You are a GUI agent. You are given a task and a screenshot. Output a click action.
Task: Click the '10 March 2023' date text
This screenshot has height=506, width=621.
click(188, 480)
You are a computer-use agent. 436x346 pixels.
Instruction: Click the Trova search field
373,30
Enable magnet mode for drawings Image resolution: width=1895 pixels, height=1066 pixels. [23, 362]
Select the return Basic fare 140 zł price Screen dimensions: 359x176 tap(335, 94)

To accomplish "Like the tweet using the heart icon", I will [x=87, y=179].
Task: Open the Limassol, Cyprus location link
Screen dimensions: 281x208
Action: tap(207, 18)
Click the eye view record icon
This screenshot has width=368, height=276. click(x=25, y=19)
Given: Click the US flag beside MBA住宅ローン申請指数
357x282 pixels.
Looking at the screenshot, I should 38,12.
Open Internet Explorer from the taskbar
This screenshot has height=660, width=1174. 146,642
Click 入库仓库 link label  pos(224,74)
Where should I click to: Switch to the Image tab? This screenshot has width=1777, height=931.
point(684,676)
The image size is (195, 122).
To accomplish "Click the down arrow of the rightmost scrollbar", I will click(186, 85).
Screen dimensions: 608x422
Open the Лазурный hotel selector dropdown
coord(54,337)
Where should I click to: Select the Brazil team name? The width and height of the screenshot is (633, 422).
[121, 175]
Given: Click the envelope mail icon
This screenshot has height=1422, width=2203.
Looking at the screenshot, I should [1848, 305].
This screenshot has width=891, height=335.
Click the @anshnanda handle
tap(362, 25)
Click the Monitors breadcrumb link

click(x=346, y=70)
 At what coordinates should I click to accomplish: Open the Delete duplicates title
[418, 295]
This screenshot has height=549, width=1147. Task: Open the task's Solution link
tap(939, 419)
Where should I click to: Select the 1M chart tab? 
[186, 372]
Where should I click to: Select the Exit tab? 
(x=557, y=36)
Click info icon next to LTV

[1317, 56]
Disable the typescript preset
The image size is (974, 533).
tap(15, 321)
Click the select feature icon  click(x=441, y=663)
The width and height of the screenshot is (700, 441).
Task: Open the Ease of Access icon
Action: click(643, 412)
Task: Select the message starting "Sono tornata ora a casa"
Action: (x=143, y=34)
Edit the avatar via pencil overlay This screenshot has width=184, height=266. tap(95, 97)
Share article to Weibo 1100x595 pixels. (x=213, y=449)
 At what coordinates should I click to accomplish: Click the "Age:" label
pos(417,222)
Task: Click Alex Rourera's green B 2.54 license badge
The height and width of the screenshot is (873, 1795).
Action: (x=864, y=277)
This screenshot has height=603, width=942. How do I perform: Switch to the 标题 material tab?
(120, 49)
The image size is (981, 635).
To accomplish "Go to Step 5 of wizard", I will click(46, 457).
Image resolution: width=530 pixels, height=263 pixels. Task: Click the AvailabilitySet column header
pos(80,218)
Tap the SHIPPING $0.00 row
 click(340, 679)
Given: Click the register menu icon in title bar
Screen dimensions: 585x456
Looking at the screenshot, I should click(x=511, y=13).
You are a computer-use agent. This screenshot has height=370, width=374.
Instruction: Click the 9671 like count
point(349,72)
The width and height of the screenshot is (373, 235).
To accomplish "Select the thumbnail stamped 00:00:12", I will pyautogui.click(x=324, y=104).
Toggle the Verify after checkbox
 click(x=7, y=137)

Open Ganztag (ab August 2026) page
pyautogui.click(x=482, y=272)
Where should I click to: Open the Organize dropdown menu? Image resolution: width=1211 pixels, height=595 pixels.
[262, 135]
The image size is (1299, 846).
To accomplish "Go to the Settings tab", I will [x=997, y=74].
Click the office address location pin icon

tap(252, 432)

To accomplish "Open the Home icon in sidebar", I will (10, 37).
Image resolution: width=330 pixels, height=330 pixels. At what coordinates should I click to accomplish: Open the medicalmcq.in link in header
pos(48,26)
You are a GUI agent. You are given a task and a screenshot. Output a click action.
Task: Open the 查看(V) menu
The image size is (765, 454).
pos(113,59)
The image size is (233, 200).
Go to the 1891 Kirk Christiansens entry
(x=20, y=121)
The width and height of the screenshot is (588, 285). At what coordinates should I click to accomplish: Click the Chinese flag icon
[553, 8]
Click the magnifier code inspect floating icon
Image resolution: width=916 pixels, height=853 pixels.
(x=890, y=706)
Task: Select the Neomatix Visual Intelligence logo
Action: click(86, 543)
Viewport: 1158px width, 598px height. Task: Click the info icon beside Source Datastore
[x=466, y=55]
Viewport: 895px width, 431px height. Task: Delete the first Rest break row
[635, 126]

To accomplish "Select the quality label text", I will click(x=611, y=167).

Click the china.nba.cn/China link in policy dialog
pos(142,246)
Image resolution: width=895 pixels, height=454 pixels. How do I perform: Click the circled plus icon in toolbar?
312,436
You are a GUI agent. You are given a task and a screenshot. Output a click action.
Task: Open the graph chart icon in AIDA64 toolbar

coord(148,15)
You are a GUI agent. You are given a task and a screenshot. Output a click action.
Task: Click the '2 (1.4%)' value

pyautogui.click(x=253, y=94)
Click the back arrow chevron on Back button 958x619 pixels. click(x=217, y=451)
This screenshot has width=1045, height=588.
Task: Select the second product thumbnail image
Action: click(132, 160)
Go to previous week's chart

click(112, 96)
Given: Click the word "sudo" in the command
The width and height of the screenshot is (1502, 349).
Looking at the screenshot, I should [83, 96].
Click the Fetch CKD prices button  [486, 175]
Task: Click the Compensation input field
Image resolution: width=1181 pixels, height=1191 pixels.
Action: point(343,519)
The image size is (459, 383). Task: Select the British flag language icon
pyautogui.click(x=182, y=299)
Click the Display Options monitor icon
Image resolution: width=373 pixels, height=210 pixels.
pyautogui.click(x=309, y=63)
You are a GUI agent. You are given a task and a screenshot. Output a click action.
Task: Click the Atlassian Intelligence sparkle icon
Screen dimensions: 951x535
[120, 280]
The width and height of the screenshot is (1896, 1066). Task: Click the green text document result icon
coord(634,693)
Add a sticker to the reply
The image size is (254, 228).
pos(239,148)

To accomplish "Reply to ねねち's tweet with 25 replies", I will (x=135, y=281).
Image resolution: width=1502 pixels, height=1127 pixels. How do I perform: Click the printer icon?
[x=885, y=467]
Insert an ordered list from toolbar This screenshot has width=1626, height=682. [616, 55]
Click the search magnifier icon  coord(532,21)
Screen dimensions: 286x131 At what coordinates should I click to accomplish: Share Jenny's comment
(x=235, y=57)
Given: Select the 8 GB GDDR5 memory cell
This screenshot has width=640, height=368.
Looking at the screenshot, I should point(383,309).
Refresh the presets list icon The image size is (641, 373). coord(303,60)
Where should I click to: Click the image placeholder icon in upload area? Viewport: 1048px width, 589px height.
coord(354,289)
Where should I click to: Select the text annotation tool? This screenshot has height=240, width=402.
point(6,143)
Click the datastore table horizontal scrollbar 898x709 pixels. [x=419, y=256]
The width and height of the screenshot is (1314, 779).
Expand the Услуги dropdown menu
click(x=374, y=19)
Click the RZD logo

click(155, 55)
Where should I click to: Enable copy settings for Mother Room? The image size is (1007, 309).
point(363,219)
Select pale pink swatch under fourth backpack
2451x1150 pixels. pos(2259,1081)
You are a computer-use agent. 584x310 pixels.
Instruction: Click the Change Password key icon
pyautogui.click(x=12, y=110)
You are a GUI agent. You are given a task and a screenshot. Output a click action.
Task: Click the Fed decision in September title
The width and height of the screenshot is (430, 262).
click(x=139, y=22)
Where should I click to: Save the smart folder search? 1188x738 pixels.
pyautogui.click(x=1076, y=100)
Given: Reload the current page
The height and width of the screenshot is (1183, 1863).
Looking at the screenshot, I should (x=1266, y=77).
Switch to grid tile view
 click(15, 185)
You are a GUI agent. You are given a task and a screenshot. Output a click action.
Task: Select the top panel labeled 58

........

STATED PROBLEM: Output the entries exactly as they appear above, starting at the line that contains "will click(x=611, y=167)." and ending at the line that contains "coord(148,15)", both included.

RESPONSE:
To accomplish "Select the quality label text", I will click(x=611, y=167).

Click the china.nba.cn/China link in policy dialog
pos(142,246)
Image resolution: width=895 pixels, height=454 pixels. How do I perform: Click the circled plus icon in toolbar?
312,436
You are a GUI agent. You are given a task and a screenshot. Output a click action.
Task: Open the graph chart icon in AIDA64 toolbar

coord(148,15)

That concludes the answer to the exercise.